Starving the beast: treatment
For Katie, “there wasn’t so much a rock bottom.” But she recalled several incidents that stood out over the years that are “not all clear at this point ... I was sort of out of my head at the time,” she said.
“I didn’t want people to think of me as the girl with the eating disorder,” she said. “I wanted to be the girl ... who did volunteer work, and I was majoring in English. I didn’t want it to be attached to my identity.”
Katie remembers one day when she was so antsy from her hunger during class that she left to get a smoothie and came back 15 minutes later. “It was so rude,” she said, that it needed an explanation. She confessed to her professor after class.
On another occasion, Katie didn’t turn in a paper because she fell asleep due to self-starvation.
“If you don’t reach out for support you could be anorexic and no one would know,” Katie said. “I went to my RA and was like ‘oh shit!’ What should I do?” In her first year, Katie ended up at Furman Counseling Center, where she met with a therapist and was referred to a nutritionist as well. “I gathered so much strength from this woman,” she said of her therapist.
“Our treatment recommendations are specific to each student’s symptoms and needs,” Sheehy said. “Some students benefit simply from participating in short- term psychotherapy and related health services on campus. Others most benefit from ongoing care off-campus, which we help arrange. Some benefit most from taking some time off from college and receiving care at a treatment center.”
Henry didn’t find his treatment at Columbia’s Counseling and Psychological Services as rewarding. “I’m pretty picky about the people I’ll talk to in therapy,” he said. “When I feel like they’re not smart enough, I feel really irritated.” He found it easy to evade questions during therapy that he did not want to address. And even after telling them he was dodging their inquiries, “they seemed incurious.”

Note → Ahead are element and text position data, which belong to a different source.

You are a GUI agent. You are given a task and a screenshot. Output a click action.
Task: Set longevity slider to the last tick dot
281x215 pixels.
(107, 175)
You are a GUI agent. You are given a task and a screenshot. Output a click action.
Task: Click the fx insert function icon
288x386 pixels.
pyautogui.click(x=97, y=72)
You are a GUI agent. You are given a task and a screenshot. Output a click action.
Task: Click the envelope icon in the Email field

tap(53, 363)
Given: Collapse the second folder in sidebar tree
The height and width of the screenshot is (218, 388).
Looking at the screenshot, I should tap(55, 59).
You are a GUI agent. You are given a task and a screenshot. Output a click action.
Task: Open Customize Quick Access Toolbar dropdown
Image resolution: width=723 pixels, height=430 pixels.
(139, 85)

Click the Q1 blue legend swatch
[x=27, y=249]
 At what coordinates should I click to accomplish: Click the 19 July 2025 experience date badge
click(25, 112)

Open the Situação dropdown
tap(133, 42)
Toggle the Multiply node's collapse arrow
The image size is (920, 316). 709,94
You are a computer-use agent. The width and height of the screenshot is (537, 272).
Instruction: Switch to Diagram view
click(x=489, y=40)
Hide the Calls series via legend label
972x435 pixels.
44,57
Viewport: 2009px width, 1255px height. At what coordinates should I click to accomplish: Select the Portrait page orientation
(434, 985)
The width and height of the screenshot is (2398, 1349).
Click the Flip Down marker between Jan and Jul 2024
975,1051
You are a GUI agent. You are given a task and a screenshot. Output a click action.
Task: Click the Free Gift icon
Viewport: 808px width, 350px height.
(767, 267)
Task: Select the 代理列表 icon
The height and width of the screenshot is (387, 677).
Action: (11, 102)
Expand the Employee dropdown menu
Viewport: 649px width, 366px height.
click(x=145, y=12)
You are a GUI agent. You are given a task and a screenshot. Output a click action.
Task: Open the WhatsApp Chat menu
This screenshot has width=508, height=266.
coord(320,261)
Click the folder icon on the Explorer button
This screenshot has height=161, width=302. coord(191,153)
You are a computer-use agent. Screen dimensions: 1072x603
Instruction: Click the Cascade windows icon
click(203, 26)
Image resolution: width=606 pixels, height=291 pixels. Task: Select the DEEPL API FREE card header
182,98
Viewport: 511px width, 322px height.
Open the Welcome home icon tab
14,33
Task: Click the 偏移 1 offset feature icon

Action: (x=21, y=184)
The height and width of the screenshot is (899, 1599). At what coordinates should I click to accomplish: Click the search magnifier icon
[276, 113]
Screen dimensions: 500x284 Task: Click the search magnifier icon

“I could have easily skipped out on things, because there would have been no follow-up,” he added.
Henry also felt as though he didn’t have any “revelations” in therapy because he was always “pretty self-aware” of what he was doing and why he was doing it. Nevertheless, he stuck to it for a semester.
“This time I wanted to deal with it, so I wanted to hold myself accountable,” he said, adding that most of his destructive behaviors have gone away over the past two years.
Katie emphasized that, “you have to decide to get better... you have to decide every second and every single meal.”
But both she and Henry indicated that no matter how successful treatment is, some aspects of the illness linger.
“I don’t think you’re ever over it,” Henry said. “I don’t think it’s possible for me to have a normal relationship with food because ... I was so used to seeing it as a source of antagonism.”
“It’s a mental illness with very dire consequences.”